Task requirements –
Can you copy these lines out exactly as they appear?
......
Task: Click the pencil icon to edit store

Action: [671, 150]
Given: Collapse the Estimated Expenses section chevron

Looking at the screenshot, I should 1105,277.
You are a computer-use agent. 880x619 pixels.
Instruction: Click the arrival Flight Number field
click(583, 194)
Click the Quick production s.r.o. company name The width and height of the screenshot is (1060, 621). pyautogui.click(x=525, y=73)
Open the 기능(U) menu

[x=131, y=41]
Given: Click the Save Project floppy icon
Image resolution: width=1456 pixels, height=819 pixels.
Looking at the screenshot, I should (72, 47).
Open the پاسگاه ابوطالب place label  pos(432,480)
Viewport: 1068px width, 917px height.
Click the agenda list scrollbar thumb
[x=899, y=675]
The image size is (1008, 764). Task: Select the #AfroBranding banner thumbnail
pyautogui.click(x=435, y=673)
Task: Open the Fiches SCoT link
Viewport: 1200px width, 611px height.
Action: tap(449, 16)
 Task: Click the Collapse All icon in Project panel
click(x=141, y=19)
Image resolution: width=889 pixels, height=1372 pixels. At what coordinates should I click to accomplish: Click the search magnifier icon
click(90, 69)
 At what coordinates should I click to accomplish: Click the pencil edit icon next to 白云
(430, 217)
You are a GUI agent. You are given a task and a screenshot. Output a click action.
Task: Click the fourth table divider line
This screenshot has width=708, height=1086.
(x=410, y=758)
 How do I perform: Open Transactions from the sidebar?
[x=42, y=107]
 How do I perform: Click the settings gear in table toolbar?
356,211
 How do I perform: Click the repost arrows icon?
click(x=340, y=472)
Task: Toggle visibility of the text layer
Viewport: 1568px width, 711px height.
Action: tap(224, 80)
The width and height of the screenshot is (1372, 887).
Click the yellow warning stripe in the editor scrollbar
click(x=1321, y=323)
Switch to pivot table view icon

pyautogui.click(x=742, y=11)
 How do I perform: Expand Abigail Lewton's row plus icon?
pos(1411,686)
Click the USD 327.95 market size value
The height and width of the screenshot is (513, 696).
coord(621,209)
......
Result of this exercise –
Task: Click the pencil icon to edit store

Action: [671, 150]
Given: Collapse the Estimated Expenses section chevron

Looking at the screenshot, I should 1105,277.
You are a computer-use agent. 880x619 pixels.
Instruction: Click the arrival Flight Number field
click(583, 194)
Click the Quick production s.r.o. company name The width and height of the screenshot is (1060, 621). pyautogui.click(x=525, y=73)
Open the 기능(U) menu

[x=131, y=41]
Given: Click the Save Project floppy icon
Image resolution: width=1456 pixels, height=819 pixels.
Looking at the screenshot, I should (72, 47).
Open the پاسگاه ابوطالب place label  pos(432,480)
Viewport: 1068px width, 917px height.
Click the agenda list scrollbar thumb
[x=899, y=675]
The image size is (1008, 764). Task: Select the #AfroBranding banner thumbnail
pyautogui.click(x=435, y=673)
Task: Open the Fiches SCoT link
Viewport: 1200px width, 611px height.
Action: tap(449, 16)
 Task: Click the Collapse All icon in Project panel
click(x=141, y=19)
Image resolution: width=889 pixels, height=1372 pixels. At what coordinates should I click to accomplish: Click the search magnifier icon
click(90, 69)
 At what coordinates should I click to accomplish: Click the pencil edit icon next to 白云
(430, 217)
You are a GUI agent. You are given a task and a screenshot. Output a click action.
Task: Click the fourth table divider line
This screenshot has width=708, height=1086.
(x=410, y=758)
 How do I perform: Open Transactions from the sidebar?
[x=42, y=107]
 How do I perform: Click the settings gear in table toolbar?
356,211
 How do I perform: Click the repost arrows icon?
click(x=340, y=472)
Task: Toggle visibility of the text layer
Viewport: 1568px width, 711px height.
Action: tap(224, 80)
The width and height of the screenshot is (1372, 887).
Click the yellow warning stripe in the editor scrollbar
click(x=1321, y=323)
Switch to pivot table view icon

pyautogui.click(x=742, y=11)
 How do I perform: Expand Abigail Lewton's row plus icon?
pos(1411,686)
Click the USD 327.95 market size value
The height and width of the screenshot is (513, 696).
coord(621,209)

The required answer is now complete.